天皇陵の指定を見直そう!

このエントリーをはてなブックマークに追加
186日本@名無史さん
◆伝・仁徳陵出土の品
 アメリカ・ボストン美術館には仁徳陵から出土したと伝える環頭太刀の柄頭,
獣帯鏡,三環鈴,馬鐸の四種の品がある。同美術館の所蔵となったのは1908年
(明治41年)のことである。
 これらの遺物が世に出て,海を渡るまでのいきさつについては,「百舌鳥耳
原洪寶録」(『考古学』9−1)にくわしく記されている。
 それによると,明治25年の秋に,この品を百舌鳥村の老人が携えてきたので,
たぐい稀な豪華さから,これこそ百舌鳥の仁徳陵にふさわしいものと思ったと
いう。
 「仁徳陵出土」というのはここからはじまったのである。

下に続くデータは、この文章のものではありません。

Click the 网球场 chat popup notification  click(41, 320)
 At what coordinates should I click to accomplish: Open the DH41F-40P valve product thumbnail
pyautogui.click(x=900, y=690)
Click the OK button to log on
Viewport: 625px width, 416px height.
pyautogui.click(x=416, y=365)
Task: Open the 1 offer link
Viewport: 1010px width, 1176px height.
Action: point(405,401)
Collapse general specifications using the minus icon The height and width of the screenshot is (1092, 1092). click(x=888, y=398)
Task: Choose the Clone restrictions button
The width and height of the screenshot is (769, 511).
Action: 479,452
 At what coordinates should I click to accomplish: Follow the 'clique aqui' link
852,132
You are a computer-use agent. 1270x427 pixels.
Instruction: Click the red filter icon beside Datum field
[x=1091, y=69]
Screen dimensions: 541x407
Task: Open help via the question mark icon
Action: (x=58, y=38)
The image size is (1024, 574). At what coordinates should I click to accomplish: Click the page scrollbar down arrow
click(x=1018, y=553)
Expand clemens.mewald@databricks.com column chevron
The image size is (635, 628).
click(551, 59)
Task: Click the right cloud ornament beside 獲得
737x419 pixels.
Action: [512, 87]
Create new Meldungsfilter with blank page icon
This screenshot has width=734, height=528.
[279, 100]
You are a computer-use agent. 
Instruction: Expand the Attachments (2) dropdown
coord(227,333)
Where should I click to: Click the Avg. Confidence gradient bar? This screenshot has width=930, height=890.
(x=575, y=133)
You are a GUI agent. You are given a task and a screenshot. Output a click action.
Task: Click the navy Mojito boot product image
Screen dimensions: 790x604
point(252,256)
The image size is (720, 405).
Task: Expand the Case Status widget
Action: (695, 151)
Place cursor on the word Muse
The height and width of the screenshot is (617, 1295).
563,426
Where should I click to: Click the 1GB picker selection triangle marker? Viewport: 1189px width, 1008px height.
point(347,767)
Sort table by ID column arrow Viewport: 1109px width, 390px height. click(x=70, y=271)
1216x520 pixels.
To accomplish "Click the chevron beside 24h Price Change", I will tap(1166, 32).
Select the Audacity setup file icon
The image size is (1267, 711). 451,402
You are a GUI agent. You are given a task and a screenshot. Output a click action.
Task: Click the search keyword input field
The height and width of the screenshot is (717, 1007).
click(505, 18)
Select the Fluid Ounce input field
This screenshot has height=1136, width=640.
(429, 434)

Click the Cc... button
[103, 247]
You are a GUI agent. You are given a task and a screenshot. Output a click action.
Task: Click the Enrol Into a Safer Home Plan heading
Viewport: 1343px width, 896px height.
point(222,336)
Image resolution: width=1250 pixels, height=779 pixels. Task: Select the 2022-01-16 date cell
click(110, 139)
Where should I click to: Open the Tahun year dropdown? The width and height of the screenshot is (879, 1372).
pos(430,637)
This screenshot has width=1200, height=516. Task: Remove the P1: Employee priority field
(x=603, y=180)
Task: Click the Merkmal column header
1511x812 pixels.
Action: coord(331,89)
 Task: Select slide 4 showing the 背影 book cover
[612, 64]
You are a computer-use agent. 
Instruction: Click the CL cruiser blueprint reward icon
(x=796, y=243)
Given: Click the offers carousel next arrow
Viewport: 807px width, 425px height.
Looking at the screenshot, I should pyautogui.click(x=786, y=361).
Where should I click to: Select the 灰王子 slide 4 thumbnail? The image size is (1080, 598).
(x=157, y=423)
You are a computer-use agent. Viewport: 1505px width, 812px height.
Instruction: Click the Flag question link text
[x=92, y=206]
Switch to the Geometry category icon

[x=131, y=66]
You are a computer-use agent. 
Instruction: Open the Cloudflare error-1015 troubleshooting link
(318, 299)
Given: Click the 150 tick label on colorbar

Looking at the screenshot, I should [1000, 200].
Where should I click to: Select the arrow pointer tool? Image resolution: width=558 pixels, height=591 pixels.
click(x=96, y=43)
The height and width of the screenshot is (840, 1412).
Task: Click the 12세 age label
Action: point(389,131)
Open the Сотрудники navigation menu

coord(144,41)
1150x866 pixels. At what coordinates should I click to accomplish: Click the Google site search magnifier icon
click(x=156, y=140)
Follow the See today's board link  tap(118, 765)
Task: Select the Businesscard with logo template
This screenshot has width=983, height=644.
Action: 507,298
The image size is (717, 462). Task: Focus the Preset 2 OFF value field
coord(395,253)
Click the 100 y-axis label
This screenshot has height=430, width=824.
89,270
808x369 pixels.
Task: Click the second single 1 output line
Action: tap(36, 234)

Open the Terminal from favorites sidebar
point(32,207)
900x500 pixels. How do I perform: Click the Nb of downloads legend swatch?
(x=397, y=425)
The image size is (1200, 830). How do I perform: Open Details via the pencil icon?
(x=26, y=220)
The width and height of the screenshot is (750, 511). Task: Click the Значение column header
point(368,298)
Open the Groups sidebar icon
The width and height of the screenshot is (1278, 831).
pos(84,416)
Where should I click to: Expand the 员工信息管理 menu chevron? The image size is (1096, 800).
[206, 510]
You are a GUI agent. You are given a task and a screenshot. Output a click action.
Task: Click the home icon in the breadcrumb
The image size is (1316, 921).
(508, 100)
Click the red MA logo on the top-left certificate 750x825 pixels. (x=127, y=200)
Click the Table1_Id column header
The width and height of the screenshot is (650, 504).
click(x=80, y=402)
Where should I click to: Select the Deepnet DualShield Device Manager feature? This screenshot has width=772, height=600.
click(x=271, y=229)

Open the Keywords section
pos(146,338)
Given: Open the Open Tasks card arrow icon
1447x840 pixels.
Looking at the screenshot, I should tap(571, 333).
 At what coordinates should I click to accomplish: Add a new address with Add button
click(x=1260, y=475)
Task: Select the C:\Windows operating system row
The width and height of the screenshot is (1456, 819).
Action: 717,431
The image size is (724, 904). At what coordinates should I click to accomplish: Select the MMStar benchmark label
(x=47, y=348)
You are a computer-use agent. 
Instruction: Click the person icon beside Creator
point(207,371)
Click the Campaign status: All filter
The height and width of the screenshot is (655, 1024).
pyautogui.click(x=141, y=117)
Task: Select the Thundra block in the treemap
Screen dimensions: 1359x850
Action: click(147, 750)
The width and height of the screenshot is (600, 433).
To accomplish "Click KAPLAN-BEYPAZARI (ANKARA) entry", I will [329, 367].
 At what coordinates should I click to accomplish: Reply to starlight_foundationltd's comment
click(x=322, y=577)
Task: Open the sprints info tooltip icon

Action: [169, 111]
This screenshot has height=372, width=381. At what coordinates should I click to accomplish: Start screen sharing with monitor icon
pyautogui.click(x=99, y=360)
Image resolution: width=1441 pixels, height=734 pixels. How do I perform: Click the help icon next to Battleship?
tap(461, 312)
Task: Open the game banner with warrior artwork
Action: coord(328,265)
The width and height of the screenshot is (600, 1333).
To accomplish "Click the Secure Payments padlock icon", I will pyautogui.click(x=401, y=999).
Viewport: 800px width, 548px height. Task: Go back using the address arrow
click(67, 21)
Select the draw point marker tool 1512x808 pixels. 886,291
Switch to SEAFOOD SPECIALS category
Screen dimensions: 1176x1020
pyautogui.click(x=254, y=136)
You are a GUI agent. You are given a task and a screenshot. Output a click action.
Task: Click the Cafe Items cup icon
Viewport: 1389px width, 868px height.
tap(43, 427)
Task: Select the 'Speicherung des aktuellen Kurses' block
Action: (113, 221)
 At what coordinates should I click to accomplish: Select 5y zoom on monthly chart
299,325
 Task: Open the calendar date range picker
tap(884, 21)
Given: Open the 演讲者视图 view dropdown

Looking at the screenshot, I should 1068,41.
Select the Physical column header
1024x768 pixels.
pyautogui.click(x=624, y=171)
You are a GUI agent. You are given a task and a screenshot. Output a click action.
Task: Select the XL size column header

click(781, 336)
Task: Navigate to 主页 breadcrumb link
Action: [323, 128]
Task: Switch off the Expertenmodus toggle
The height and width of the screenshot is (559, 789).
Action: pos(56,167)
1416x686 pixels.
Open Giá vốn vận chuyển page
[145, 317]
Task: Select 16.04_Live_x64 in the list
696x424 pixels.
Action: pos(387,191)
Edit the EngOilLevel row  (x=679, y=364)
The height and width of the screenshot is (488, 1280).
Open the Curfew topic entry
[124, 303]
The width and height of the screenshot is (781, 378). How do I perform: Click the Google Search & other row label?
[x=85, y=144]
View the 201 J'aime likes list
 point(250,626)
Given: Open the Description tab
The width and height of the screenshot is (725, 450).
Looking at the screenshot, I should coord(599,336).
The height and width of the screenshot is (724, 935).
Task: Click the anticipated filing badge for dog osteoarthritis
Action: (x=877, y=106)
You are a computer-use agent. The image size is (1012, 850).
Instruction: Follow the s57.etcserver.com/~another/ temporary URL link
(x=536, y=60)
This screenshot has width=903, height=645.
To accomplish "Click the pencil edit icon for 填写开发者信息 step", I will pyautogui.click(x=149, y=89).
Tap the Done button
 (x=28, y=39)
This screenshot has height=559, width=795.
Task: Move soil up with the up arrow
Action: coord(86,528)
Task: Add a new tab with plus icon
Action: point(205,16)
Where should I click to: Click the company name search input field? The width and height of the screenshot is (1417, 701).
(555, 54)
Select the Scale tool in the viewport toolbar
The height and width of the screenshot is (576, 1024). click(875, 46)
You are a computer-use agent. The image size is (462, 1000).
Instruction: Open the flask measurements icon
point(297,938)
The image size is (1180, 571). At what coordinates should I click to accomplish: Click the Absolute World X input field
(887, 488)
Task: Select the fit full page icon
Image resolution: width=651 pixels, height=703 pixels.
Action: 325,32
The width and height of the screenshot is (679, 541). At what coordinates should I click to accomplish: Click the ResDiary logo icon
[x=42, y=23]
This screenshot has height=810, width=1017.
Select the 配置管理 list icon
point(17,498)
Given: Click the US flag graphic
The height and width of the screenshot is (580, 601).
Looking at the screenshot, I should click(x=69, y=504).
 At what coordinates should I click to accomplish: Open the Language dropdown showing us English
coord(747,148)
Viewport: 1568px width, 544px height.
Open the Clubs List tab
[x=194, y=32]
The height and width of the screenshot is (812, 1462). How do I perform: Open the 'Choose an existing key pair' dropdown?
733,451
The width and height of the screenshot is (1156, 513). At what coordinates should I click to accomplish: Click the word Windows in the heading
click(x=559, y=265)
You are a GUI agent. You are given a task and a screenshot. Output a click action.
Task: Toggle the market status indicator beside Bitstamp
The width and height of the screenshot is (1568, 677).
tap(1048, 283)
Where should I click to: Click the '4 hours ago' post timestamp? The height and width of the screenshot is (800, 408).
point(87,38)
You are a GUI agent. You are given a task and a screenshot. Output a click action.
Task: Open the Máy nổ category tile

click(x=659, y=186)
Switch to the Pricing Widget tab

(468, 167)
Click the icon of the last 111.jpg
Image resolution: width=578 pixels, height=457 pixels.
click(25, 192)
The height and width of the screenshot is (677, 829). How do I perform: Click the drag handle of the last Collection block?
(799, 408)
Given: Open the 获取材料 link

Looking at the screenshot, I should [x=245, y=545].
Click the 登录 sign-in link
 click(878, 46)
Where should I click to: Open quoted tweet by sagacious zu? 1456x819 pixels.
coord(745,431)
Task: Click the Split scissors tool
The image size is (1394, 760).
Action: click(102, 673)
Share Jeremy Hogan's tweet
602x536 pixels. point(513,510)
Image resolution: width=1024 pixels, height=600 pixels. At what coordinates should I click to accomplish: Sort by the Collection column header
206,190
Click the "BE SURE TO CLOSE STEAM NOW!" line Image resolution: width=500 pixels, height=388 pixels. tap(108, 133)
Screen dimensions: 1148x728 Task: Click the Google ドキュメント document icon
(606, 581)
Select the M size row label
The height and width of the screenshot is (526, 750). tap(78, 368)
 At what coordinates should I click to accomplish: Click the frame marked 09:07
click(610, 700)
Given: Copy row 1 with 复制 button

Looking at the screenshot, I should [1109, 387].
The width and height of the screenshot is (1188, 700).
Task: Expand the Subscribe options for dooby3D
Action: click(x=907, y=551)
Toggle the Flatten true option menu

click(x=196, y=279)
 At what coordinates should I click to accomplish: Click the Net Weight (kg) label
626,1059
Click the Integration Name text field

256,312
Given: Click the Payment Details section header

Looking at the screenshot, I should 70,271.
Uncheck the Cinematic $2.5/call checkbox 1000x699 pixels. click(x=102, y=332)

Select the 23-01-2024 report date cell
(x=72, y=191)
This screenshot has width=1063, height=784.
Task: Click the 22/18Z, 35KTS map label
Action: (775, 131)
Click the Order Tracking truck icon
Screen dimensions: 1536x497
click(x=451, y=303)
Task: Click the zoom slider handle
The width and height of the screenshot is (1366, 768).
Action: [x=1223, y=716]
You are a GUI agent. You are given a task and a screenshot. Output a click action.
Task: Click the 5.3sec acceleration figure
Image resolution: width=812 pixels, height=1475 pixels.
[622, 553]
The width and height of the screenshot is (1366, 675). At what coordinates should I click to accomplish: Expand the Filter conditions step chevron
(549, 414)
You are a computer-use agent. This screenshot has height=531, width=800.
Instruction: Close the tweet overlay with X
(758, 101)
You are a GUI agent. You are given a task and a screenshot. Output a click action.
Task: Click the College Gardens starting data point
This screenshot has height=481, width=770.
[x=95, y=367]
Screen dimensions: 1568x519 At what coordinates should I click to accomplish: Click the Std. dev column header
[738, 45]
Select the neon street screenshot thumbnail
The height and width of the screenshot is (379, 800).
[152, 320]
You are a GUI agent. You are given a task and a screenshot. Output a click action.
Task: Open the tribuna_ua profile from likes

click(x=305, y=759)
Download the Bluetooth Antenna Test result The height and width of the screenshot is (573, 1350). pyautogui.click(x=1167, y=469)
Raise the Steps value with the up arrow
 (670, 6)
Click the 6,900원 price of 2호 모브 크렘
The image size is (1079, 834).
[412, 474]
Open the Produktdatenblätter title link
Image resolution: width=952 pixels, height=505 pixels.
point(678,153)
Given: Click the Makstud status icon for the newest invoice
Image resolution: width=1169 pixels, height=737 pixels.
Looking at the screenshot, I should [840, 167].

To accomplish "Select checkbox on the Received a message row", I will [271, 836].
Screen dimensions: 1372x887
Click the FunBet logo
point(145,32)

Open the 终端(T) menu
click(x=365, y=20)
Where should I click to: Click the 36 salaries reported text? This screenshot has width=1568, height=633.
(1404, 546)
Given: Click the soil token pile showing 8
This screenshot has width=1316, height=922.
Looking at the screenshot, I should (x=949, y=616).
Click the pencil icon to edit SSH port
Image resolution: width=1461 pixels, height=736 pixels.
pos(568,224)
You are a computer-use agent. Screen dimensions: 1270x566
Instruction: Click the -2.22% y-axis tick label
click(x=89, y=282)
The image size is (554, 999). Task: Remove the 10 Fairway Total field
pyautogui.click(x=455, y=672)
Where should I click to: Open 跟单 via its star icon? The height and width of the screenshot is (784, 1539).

したがって,この
報告どおりだとすると,仁徳陵古墳の副葬品であった根拠はないのである。
 しかし,金象嵌の環内に単鳳を飾り,柄を銀線で巻いた環頭大刀と,繊細な
文様と銘文を鋳出した獣帯鏡はきわめて優品であり,これと同様の環頭太刀と
鏡が,百済の武寧王陵(523没)から発見されていることからみても大王墓の
副葬品としてふさわしいものであり,おそらく,百舌鳥野の,5世紀後半につ
くられたいずれかの古墳から出土したものであることは間違いないであろう。